Answer

**step1** Understanding the problem

The problem asks to simplify the mathematical expression $$(2-9i)^2$$.

**step2** Analyzing the components of the expression

The expression contains the numbers 2 and 9, and the symbol 'i'. The operations involved are subtraction within the parentheses and then squaring the entire quantity.
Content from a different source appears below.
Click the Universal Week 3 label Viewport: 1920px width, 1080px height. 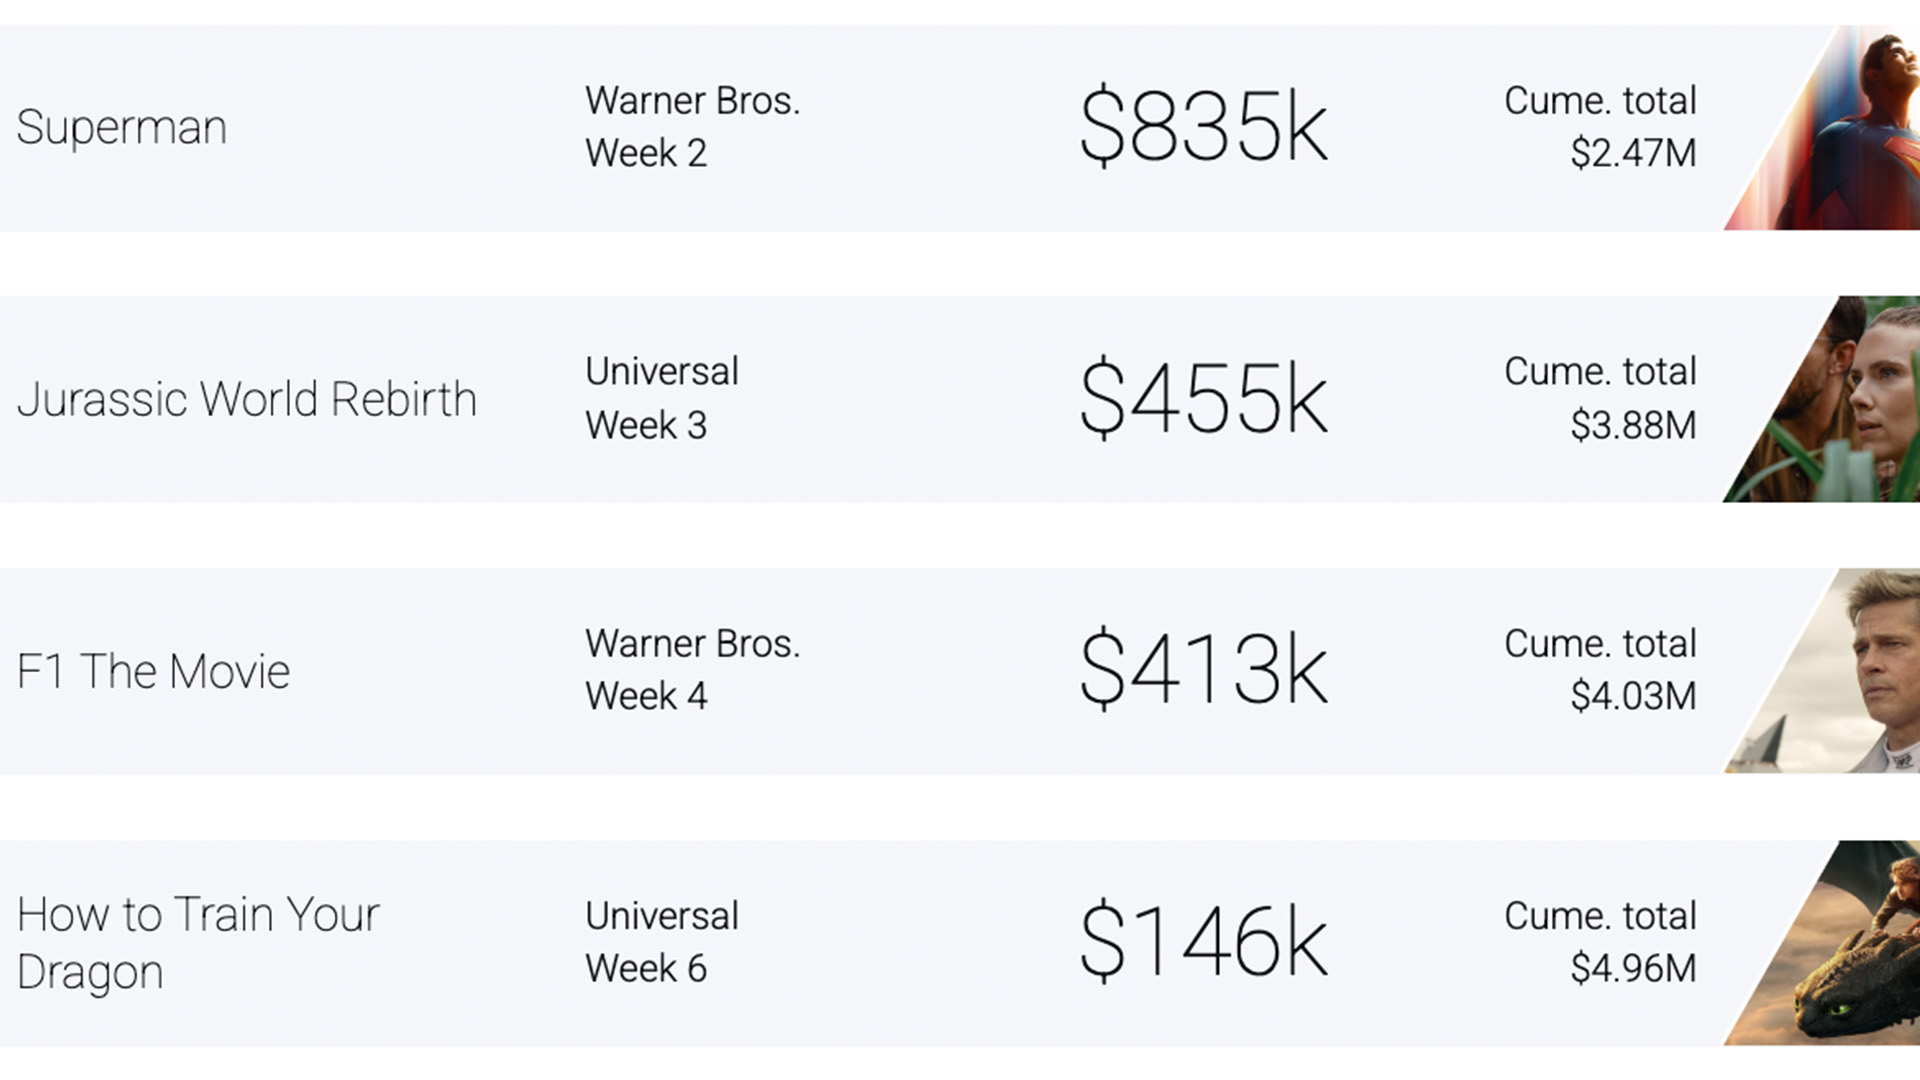tap(662, 398)
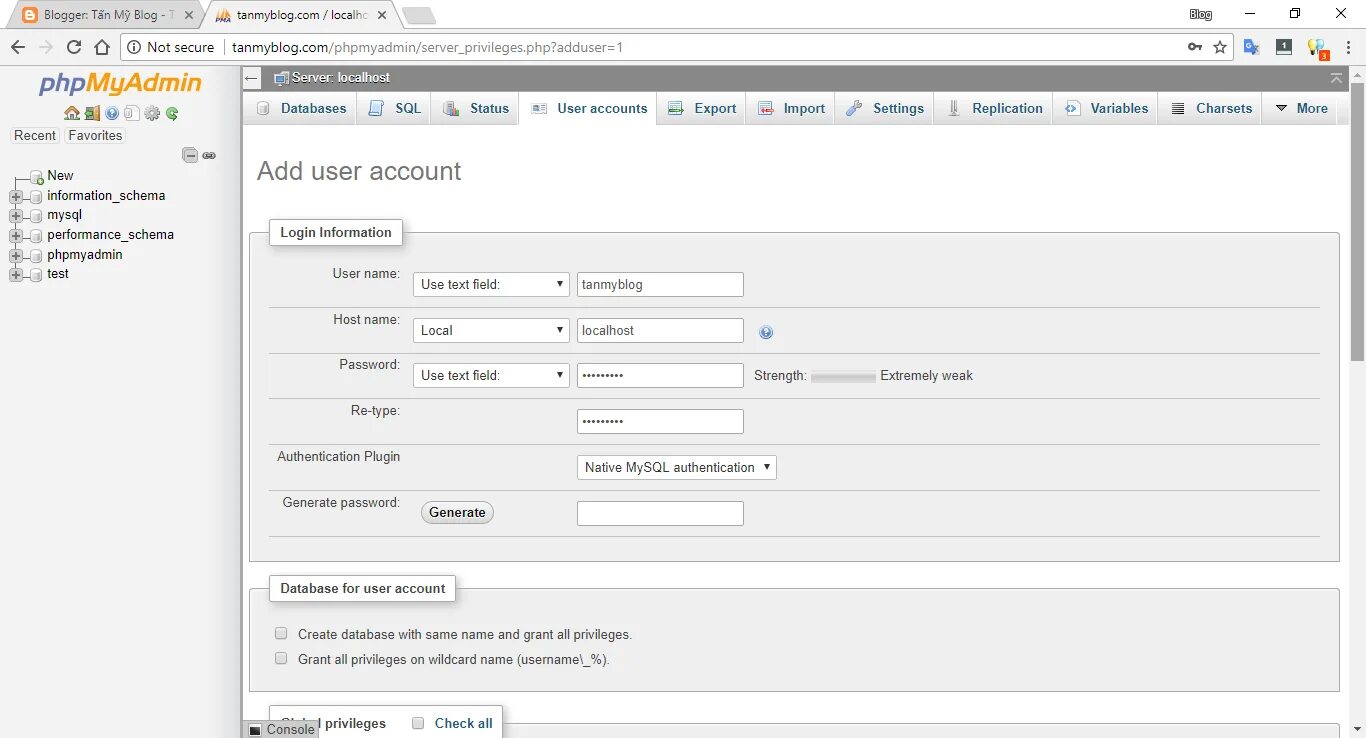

In standard mathematical notation, especially in this context, the symbol 'i' represents the imaginary unit, which is defined by the property $$i^2 = -1$$.

**step3** Evaluating the problem against elementary school curriculum standards

According to the Common Core standards for grades K to 5, students learn about whole numbers, basic arithmetic operations (addition, subtraction, multiplication, division), fractions, decimals, place value, and fundamental geometric concepts. The concept of imaginary numbers (represented by 'i') and their properties ($$i^2 = -1$$) is an advanced topic that is typically introduced in high school algebra or pre-calculus courses. Similarly, the algebraic expansion of a binomial squared, such as $$(a-b)^2 = a^2 - 2ab + b^2$$, involves algebraic concepts that are introduced in middle school or high school, not in elementary school.

**step4** Conclusion regarding problem solvability within constraints

Given the strict instruction to "Do not use methods beyond elementary school level (e.g., avoid using algebraic equations to solve problems)", this problem, as presented with the imaginary unit 'i', falls outside the scope of what can be solved using elementary school mathematics (K-5 Common Core standards). Therefore, I cannot provide a step-by-step solution for simplifying $$(2-9i)^2$$ using only the methods appropriate for an elementary school curriculum.